= INSTRUCTIONS FOR THE TASK =
Every line of the records below that holds the word "cursor" belongs in the answer.

******

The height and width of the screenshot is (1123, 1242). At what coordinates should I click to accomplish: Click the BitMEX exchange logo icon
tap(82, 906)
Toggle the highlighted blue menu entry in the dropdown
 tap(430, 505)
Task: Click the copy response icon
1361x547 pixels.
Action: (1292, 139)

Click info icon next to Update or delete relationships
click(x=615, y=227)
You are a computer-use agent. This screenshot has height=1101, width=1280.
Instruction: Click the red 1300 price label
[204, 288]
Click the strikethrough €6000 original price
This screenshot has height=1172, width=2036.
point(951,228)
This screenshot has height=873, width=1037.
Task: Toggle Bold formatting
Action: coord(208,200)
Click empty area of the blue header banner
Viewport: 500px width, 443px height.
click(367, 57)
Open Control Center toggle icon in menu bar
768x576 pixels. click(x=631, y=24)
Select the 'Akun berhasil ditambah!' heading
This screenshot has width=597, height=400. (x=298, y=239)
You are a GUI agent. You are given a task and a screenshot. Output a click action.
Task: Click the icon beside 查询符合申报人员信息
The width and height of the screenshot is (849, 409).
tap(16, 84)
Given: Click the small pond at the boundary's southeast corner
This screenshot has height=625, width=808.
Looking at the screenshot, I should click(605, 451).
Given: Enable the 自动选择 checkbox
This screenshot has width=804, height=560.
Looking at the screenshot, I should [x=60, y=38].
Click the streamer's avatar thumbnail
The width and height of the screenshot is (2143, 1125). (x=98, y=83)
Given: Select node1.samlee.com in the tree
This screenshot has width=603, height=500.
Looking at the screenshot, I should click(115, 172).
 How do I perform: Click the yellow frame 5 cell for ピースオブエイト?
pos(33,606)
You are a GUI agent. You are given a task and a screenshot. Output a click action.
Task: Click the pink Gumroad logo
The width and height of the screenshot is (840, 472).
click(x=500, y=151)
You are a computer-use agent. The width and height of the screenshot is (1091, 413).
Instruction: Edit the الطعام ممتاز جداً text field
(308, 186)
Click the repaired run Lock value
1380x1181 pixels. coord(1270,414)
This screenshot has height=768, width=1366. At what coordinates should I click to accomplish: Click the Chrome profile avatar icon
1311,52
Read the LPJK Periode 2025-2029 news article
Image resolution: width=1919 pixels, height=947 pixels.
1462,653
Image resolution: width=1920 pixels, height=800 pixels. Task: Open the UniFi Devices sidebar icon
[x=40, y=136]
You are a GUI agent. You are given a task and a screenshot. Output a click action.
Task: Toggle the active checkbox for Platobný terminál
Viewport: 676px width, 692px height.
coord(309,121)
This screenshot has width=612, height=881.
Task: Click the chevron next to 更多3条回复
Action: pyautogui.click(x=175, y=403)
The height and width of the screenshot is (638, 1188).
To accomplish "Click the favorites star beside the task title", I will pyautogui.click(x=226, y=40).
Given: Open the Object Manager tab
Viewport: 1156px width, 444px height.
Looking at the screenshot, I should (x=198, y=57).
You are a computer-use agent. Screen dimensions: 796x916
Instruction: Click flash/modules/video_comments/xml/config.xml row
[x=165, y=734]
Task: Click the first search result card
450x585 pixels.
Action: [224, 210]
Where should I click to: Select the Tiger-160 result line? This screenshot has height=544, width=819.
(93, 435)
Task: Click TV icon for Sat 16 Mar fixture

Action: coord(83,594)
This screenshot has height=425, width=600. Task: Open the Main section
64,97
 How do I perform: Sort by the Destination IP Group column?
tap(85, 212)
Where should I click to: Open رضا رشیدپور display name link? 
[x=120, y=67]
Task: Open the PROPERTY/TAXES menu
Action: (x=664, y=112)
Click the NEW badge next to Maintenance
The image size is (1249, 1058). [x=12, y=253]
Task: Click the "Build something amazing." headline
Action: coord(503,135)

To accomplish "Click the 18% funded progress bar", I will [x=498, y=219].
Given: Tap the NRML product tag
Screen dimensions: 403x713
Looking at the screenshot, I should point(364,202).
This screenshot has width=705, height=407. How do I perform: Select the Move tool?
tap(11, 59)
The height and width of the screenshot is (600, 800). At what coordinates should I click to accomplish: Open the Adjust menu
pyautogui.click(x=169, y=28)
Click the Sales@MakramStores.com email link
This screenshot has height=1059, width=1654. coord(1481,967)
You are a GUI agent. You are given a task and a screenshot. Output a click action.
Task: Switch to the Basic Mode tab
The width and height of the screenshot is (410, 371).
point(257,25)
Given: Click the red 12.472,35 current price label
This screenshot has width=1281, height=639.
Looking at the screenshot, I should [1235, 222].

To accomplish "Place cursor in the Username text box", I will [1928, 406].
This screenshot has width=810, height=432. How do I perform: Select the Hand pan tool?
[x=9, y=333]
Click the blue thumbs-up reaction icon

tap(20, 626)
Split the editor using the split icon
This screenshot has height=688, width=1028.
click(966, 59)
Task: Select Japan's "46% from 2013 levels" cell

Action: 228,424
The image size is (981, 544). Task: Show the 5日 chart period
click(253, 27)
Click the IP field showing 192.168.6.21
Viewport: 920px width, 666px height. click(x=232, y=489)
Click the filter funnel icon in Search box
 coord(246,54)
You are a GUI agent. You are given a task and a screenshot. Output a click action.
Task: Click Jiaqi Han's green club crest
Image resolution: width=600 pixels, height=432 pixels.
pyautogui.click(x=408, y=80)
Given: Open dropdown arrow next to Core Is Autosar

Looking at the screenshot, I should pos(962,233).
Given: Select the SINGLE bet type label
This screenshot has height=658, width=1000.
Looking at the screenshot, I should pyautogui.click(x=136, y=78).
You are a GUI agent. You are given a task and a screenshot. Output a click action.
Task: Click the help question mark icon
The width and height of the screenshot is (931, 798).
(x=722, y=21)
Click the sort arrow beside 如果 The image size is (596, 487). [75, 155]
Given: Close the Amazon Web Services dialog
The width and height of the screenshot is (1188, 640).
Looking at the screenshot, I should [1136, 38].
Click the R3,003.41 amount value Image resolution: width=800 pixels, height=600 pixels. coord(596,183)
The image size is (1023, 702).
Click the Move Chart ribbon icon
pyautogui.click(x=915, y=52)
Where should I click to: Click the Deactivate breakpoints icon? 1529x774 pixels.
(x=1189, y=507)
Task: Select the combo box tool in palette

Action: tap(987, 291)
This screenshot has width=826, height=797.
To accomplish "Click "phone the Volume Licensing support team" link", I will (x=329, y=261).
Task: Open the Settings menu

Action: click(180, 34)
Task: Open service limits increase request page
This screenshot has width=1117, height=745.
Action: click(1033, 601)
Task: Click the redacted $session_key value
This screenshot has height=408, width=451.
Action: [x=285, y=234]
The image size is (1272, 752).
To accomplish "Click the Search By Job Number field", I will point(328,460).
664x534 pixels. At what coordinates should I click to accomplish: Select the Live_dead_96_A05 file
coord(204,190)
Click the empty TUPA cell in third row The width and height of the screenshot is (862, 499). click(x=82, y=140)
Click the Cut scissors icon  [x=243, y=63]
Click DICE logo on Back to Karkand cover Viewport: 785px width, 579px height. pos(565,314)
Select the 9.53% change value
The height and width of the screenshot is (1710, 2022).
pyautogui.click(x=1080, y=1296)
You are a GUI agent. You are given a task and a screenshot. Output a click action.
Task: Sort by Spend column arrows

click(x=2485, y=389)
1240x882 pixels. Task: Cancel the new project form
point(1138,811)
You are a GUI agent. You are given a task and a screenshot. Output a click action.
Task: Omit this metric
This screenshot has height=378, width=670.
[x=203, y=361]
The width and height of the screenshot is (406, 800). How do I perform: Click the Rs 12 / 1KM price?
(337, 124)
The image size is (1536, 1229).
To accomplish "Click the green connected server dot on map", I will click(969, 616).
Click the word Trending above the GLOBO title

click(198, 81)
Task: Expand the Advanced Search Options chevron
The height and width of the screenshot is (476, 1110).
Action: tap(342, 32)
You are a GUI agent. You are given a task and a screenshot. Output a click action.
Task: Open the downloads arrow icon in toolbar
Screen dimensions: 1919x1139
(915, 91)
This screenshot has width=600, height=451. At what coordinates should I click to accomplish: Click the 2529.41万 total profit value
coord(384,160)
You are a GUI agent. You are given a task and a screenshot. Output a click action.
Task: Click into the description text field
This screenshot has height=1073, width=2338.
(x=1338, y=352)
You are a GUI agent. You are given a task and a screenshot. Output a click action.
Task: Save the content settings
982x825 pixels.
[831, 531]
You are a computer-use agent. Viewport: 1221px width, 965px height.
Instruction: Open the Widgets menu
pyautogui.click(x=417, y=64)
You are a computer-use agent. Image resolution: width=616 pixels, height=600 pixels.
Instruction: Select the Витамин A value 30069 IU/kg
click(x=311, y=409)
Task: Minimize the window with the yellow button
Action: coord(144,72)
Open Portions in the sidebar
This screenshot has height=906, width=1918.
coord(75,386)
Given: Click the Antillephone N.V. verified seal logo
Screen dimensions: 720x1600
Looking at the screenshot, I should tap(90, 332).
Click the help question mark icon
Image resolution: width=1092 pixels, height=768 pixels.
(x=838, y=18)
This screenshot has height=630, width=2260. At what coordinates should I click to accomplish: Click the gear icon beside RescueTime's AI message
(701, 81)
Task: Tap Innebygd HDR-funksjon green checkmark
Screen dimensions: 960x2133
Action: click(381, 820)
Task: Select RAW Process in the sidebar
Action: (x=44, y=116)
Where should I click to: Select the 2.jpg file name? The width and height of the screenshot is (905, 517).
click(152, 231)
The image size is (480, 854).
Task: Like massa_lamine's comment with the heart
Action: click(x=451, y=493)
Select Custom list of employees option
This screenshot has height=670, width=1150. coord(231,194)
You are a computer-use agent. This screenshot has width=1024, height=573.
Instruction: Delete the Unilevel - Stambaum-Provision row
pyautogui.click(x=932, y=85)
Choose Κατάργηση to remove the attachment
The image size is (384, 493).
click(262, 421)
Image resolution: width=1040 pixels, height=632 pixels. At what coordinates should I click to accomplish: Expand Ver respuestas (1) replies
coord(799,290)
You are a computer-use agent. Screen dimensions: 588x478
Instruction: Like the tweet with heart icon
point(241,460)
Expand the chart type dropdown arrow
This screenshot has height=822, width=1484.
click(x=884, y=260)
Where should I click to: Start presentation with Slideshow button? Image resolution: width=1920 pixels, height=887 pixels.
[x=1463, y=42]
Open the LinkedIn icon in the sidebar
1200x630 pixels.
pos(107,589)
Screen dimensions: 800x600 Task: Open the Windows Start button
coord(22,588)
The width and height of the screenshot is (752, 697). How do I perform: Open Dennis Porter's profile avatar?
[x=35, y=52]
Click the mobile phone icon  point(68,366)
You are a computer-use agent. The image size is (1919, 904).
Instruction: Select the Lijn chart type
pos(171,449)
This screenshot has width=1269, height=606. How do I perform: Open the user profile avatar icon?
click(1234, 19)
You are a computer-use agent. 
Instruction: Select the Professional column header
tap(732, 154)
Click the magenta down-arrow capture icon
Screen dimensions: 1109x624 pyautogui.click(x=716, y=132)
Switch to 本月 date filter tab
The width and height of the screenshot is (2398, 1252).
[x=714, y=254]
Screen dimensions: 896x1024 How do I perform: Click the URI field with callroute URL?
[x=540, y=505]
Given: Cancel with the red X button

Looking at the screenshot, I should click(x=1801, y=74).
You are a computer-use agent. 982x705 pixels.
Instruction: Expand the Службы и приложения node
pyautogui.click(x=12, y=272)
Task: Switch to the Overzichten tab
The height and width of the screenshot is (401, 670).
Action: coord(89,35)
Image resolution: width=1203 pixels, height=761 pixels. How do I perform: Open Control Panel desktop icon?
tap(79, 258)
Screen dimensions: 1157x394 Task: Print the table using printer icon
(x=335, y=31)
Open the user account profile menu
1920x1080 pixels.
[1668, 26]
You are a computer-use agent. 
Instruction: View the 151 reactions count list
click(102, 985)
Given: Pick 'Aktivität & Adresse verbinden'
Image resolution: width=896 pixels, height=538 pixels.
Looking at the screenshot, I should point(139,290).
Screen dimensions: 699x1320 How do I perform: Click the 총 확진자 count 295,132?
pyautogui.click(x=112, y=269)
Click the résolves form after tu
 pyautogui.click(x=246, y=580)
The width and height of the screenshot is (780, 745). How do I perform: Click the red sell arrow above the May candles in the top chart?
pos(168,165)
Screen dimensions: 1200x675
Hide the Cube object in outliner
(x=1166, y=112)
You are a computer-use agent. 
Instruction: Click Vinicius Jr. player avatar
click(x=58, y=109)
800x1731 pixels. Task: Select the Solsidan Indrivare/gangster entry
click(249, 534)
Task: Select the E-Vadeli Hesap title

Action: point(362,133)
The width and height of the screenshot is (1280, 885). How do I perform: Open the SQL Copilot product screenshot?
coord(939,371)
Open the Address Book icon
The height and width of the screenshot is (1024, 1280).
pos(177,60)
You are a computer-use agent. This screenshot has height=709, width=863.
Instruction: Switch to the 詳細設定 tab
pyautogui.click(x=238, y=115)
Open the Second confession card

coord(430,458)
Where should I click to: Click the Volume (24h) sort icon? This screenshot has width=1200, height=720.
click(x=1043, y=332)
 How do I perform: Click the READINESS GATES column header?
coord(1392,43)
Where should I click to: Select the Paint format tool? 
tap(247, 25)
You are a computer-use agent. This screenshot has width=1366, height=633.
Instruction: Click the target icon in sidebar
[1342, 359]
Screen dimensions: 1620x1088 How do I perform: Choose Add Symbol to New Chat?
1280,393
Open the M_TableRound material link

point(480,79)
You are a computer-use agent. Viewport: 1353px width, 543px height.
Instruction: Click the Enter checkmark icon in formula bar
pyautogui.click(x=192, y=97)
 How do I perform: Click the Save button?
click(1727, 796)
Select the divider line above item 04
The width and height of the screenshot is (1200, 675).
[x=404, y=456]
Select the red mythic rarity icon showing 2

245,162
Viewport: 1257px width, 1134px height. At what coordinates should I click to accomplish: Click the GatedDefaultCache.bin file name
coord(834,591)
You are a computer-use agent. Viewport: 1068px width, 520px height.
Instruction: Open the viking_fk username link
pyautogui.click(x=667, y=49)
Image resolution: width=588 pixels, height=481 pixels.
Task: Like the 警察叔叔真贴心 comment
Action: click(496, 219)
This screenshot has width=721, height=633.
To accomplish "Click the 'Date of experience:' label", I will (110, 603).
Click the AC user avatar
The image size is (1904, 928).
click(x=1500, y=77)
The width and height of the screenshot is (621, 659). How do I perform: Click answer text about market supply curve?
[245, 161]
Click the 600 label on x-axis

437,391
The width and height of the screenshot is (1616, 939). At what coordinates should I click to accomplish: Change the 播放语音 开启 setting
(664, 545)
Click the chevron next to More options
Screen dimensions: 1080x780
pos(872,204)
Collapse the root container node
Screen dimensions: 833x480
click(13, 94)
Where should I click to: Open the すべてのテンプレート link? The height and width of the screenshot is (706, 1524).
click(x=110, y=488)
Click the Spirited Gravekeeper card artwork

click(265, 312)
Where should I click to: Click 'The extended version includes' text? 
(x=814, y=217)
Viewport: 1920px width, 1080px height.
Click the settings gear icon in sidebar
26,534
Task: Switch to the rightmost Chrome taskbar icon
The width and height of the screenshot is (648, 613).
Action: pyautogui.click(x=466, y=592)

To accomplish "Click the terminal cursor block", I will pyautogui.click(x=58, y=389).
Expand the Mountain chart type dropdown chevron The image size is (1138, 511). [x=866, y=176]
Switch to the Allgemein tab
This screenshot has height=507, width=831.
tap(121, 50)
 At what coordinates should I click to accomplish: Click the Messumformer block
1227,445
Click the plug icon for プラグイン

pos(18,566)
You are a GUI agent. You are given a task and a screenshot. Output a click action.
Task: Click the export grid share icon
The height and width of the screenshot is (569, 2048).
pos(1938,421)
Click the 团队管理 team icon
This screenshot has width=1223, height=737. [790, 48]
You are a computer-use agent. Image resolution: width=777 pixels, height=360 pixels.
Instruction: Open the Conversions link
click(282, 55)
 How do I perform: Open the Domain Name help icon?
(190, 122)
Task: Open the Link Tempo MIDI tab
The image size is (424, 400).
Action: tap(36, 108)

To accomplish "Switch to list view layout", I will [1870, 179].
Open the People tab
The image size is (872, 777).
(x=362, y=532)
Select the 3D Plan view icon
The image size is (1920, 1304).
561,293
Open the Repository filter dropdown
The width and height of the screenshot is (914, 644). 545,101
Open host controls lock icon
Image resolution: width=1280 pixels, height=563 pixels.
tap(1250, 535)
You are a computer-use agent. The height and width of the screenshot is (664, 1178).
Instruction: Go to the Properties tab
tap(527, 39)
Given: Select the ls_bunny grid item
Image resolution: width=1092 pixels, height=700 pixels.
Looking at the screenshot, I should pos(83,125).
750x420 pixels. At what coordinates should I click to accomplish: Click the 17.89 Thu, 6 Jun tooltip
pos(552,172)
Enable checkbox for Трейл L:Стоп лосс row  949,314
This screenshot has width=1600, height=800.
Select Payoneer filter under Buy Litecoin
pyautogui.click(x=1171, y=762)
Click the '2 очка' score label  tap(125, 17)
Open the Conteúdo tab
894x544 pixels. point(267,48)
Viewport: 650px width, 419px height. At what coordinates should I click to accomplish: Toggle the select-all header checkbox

******

= FINAL ANSWER =
To accomplish "Place cursor in the Username text box", I will [1928, 406].
To accomplish "Click the terminal cursor block", I will pyautogui.click(x=58, y=389).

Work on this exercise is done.